[Beowulf] fast interconnects, HT 3.0 ...

Eugen Leitl eugen at leitl.org
Wed May 24 12:17:58 PDT 2006

On Wed, May 24, 2006 at 09:09:23AM -0500, Richard Walsh wrote:

>    Jim, I meant cache coherence.  As we know, HT provides cache 
> coherent and non-cache coherent
>    memory management.  Typically within the board complex on an SMP 
> device we want cache coherency.

You cannot have cache coherency over a large amount of systems *and*
have temporally unconstrained execution. There is no free lunch.
There are already coherency issues in distributing such a simple
thing as clock over such a small area as a single die. (Which
is why global clocks will go away one day).

>    The HT 3.0 standard, as I understand it, offers off-chassis memory 
> access at lower bit rates using AC power,
>    but without cache coherence.  This is quite similar to the approach 
> taken on the Cray X1 with cache coherent
>    on-board images and non-coherent access off-board.  The Cray X1 

I think cache coherency on 4-16 CPUs on-board does make some sense.

> support the partitioned Global Address
>    Space (pGAS) programming models of UPC and CAF.   The question here 

pGAS assumes shared memory. There is no such thing as a shared memory,
beyond of multiport memory where "crossbars do not scale" thing applies.

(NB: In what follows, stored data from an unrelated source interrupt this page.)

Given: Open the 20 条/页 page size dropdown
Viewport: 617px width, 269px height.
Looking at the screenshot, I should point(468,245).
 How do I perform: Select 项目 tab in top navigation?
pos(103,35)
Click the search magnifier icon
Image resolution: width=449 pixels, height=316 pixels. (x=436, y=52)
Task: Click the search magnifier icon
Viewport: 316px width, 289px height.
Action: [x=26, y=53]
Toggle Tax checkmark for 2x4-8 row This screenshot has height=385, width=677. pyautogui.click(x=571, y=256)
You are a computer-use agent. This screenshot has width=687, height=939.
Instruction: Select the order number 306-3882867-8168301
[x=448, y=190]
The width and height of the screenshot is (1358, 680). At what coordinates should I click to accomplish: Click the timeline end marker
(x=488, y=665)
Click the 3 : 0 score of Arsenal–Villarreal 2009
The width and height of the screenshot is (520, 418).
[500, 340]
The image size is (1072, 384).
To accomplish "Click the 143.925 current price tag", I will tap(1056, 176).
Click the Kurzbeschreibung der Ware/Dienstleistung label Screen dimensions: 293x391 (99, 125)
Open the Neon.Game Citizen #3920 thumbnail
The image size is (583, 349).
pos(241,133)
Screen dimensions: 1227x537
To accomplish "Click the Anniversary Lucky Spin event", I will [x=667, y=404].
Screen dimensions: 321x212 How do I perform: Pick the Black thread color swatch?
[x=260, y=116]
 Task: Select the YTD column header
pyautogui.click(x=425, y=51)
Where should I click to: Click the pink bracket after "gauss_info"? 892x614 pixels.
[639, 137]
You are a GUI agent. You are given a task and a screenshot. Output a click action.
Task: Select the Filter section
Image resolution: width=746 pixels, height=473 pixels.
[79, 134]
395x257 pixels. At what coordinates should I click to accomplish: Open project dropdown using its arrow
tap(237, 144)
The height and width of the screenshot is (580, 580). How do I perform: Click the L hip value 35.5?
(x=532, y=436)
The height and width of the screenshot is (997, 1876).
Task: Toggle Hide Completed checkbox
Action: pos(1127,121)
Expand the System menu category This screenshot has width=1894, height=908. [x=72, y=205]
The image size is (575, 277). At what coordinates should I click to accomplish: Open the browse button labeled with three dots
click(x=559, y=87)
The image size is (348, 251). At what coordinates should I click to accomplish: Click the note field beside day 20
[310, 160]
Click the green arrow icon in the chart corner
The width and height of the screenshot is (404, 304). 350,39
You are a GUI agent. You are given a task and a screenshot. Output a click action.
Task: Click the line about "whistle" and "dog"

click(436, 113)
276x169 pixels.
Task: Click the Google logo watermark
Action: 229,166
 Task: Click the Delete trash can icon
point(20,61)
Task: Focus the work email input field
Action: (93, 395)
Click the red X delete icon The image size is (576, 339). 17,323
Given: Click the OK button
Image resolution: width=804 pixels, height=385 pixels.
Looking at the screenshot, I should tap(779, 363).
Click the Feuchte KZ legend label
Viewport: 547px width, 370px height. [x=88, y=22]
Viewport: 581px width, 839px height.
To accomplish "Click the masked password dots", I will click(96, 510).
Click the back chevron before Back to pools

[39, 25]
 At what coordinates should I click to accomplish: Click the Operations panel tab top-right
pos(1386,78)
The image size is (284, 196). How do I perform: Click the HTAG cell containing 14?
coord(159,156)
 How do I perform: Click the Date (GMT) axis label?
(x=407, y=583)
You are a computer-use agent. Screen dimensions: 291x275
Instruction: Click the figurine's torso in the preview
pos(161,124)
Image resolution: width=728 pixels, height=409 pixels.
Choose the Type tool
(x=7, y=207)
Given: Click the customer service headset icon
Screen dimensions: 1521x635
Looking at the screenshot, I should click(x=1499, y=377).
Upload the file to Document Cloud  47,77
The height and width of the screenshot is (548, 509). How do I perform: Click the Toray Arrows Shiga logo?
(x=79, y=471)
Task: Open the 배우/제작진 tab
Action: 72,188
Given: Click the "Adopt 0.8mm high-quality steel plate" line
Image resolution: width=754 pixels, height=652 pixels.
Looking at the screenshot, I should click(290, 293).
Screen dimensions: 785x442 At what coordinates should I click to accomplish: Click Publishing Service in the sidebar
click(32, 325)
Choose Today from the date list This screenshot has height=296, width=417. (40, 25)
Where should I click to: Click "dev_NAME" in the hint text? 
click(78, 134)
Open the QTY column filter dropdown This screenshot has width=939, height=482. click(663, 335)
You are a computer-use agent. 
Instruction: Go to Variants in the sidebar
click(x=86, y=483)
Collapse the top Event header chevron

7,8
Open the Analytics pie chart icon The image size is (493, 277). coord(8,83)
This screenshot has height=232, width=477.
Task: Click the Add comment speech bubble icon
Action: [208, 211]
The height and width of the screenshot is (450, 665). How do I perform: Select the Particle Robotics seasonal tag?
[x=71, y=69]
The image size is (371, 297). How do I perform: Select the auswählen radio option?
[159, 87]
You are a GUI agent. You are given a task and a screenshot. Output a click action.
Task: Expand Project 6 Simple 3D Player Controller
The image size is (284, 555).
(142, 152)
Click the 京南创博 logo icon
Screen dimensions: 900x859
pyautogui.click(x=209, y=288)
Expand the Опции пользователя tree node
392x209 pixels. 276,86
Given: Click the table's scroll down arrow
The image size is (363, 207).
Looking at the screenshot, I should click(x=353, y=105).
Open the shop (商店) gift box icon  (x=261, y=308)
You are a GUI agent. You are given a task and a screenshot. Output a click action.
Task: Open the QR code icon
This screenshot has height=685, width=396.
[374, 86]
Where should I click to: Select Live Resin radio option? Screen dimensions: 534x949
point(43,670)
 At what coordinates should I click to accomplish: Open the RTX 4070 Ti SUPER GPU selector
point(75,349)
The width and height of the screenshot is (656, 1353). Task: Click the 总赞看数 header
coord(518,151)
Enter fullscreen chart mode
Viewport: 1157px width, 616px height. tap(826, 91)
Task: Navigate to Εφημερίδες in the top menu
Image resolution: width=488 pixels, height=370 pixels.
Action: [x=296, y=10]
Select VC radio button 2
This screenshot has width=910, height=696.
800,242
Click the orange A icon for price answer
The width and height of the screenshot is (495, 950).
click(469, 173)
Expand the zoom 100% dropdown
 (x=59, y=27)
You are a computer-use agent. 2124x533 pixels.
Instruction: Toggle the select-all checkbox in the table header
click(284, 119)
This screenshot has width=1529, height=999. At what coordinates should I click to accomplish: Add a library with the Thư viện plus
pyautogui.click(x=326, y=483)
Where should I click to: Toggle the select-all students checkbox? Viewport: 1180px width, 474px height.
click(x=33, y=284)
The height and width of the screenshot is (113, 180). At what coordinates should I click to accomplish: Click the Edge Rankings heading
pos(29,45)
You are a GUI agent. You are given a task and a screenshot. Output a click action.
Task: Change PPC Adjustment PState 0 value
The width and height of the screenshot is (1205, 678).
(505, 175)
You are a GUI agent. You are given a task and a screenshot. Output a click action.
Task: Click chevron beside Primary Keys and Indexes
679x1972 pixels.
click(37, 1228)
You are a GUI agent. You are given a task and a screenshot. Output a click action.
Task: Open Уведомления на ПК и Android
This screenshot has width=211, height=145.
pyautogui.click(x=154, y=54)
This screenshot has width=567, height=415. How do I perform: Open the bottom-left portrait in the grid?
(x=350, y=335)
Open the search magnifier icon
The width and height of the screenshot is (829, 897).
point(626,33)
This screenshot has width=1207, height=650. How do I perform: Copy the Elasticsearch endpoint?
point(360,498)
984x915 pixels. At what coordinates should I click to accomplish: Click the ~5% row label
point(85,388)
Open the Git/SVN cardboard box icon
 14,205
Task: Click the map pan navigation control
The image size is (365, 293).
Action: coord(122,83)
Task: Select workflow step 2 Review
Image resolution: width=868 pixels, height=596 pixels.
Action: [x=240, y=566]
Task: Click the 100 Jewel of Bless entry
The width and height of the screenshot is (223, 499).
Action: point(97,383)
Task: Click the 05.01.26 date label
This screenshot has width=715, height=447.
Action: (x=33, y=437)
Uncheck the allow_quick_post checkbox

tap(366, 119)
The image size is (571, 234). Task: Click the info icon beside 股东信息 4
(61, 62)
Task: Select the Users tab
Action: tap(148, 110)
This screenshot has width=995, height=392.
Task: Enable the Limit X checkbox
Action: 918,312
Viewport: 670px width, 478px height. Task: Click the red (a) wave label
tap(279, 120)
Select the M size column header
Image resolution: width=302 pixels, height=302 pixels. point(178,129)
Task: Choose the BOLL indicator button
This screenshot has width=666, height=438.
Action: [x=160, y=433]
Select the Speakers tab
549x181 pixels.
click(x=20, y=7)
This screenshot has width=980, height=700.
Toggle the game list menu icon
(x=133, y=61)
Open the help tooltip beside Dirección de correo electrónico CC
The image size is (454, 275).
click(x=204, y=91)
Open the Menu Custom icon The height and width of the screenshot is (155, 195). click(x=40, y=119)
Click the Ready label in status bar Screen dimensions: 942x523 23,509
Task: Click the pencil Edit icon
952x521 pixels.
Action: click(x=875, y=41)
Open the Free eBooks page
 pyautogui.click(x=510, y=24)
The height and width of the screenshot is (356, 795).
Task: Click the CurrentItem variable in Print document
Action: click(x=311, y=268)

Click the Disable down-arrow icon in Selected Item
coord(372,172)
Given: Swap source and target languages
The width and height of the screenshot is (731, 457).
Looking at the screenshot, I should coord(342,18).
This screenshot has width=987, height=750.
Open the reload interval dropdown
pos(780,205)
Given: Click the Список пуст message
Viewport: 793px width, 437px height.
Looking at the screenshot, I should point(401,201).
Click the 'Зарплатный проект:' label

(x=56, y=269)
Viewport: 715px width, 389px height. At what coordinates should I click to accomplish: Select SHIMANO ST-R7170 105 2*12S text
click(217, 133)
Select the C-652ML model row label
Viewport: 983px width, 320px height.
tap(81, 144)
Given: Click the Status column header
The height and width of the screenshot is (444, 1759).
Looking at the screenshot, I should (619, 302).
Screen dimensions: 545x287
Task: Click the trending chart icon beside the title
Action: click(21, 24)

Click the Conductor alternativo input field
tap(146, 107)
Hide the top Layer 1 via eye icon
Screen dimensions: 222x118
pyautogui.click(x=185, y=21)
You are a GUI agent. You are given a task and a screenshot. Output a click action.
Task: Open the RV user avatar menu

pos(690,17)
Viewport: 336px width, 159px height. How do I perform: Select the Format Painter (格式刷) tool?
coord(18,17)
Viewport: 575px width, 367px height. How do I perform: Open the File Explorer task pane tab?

> was: What do those that under
>    stand HT 3.0 better than I do think about its ability to similarly 
> support the pGAS programming style
>    efficiently?  The follow up question was:  What might be the 
> implications for commodity parallel programming
>    in MPI.  I want to get a feel for HT 3.0s scalability in this 
> context, the need/density of potential HT switches,
>    etc. 
>    The discussion on signal coherence was of course interesting ... ;-) ...